Gov. Andrew Cuomo from New York State has announced on Sunday a new legislation that would achieve his goal of ending HIV/AIDS epidemic in the state.
The proposal involves several initiatives aimed to address the epidemic, which will be building on steps already taken by the New York State leader in providing treatment and support services to those infected, according to the governor’s office in a press release.
“New York State is leading by example in the fight against AIDS and the initiatives in this legislation are key to building on the progress we have already made,” Gov. Cuomo said. “By increasing access to testing and breaking down barriers to treatment, New York has taken a holistic approach to ending the AIDS epidemic. We will not relent until this horrific disease is nothing but a distant memory,” he added.
The legislation would increase the number of people linked and remain in care by allowing HIV-related information to be shared with care coordinators and care managers. This data-sharing allows a better understanding of the epidemic in the state, will improve patient outcomes and prevent new infections, according to the statement.

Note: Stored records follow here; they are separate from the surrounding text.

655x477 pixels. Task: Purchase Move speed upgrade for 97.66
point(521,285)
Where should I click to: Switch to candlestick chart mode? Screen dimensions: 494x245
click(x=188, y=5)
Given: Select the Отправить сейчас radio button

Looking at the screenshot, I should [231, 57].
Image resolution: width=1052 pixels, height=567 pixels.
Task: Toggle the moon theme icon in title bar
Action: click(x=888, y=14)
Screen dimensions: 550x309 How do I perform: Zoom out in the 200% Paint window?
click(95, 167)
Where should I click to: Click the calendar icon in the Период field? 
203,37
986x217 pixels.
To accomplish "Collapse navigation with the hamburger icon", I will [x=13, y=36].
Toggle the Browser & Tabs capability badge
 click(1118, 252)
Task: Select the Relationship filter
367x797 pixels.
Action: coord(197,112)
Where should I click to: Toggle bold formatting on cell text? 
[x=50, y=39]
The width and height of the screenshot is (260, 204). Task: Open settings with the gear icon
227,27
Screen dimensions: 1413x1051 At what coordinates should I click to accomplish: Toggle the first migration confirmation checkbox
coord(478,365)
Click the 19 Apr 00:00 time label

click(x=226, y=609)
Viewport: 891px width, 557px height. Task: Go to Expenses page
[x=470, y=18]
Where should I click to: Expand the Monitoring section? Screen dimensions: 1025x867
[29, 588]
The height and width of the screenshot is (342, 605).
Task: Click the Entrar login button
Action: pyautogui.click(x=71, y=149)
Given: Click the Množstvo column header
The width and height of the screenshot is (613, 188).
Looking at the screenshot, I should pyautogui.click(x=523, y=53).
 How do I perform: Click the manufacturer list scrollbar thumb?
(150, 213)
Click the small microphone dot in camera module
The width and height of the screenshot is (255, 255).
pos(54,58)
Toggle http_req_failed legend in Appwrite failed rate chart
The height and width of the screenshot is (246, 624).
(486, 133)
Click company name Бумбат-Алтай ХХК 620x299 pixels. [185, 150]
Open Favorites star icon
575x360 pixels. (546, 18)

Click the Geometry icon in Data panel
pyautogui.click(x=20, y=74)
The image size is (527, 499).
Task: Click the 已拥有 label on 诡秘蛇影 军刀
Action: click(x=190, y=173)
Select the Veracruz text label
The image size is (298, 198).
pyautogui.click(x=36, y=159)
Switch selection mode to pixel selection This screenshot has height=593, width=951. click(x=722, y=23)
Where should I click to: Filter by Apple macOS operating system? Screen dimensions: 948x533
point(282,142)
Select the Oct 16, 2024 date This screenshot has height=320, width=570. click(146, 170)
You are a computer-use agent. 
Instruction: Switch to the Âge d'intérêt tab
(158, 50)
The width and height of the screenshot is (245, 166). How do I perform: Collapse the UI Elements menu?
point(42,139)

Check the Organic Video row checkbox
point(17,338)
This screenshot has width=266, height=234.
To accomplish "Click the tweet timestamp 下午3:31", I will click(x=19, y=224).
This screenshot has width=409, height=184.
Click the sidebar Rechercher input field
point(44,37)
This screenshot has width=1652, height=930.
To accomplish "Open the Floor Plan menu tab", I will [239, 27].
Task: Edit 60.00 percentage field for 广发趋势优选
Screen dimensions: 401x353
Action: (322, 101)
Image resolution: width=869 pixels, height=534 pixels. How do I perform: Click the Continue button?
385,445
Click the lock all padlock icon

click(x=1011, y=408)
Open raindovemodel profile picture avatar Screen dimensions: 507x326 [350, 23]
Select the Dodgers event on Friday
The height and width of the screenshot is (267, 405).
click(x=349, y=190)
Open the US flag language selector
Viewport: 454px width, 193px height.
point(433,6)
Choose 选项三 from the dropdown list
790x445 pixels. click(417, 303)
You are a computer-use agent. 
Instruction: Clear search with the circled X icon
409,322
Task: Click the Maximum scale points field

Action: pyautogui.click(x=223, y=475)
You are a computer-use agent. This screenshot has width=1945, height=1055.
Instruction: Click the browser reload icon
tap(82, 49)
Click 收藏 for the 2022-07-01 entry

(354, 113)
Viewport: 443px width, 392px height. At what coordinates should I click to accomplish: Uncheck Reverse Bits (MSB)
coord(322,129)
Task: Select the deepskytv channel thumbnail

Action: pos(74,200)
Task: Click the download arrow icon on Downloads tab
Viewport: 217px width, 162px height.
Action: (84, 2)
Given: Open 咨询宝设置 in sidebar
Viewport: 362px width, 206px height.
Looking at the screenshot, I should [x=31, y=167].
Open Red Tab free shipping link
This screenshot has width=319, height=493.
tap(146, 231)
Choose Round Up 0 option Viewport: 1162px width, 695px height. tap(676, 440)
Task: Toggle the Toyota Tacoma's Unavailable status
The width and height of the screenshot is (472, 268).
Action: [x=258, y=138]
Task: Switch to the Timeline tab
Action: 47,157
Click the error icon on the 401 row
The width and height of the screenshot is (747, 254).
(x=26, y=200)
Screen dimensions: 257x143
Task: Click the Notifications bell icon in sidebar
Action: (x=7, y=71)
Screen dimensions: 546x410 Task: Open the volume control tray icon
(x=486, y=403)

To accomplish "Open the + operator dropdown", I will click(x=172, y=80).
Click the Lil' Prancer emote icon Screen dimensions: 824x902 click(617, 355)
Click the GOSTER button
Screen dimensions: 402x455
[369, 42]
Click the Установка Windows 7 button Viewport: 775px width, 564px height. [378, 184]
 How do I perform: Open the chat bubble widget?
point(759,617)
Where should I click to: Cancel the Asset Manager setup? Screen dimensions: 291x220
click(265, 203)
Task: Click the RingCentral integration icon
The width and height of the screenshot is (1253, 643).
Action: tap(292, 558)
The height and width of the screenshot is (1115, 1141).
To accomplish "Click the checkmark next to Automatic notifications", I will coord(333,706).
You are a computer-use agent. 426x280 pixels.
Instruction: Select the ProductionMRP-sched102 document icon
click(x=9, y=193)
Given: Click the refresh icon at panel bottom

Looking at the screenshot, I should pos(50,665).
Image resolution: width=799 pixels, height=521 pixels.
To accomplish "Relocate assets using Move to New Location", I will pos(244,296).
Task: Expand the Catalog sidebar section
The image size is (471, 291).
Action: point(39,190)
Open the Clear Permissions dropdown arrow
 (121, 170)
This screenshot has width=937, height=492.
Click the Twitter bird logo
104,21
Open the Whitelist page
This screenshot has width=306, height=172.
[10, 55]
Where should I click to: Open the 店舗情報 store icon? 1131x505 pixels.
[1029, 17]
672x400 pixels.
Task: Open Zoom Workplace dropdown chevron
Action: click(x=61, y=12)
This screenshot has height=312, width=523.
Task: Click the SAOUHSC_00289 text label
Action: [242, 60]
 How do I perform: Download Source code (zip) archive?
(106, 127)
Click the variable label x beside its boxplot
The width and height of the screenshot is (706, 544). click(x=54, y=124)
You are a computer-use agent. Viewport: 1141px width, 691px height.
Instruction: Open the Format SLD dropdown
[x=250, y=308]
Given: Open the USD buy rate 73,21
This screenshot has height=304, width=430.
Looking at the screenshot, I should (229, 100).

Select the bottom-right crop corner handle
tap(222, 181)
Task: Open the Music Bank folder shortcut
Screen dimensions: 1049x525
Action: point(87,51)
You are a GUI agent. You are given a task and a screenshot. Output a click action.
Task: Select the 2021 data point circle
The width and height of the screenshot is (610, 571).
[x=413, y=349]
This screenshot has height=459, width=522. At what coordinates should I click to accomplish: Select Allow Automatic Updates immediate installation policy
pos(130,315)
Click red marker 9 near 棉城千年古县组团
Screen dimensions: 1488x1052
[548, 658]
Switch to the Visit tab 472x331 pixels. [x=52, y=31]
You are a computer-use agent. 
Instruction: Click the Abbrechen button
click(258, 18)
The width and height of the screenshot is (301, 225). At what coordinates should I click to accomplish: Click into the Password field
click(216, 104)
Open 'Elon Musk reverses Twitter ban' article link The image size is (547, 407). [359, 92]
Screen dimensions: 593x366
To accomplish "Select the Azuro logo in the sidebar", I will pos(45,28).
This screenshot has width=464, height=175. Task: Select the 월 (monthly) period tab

Other measure announced was streamline HIV testing efforts and extend the upper age limit of New York State HIV testing law, which is currently at the age of 64, when half of the infected are 50 or older. With this, more people will learn their status and protect their own health as well as their partner’s.
In addition, the bill also establishes that minors have the right to obtain life-saving HIV treatment and preventive services without parental consent and ensure the confidentiality of such care. Although minors can be tested and get treatment for STDs without parental consent, for HIV treatment is not the case.
An ambitious goal
The latest efforts to increase access to testing and treatment in order to reduce the number of HIV infection are part of a plan to reduce the yearly infected estimate from 3,000 to just 720 by 2020. According to the governor’s office, some of the efforts have had already an impact since for the first time there were no cases of HIV transmission from mother to child for more than 17 months.
The economic resources have helped identify more than 6,000 HIV-positive patients who were not receiving care and will be an important risk to further spread the virus among the not-infected population.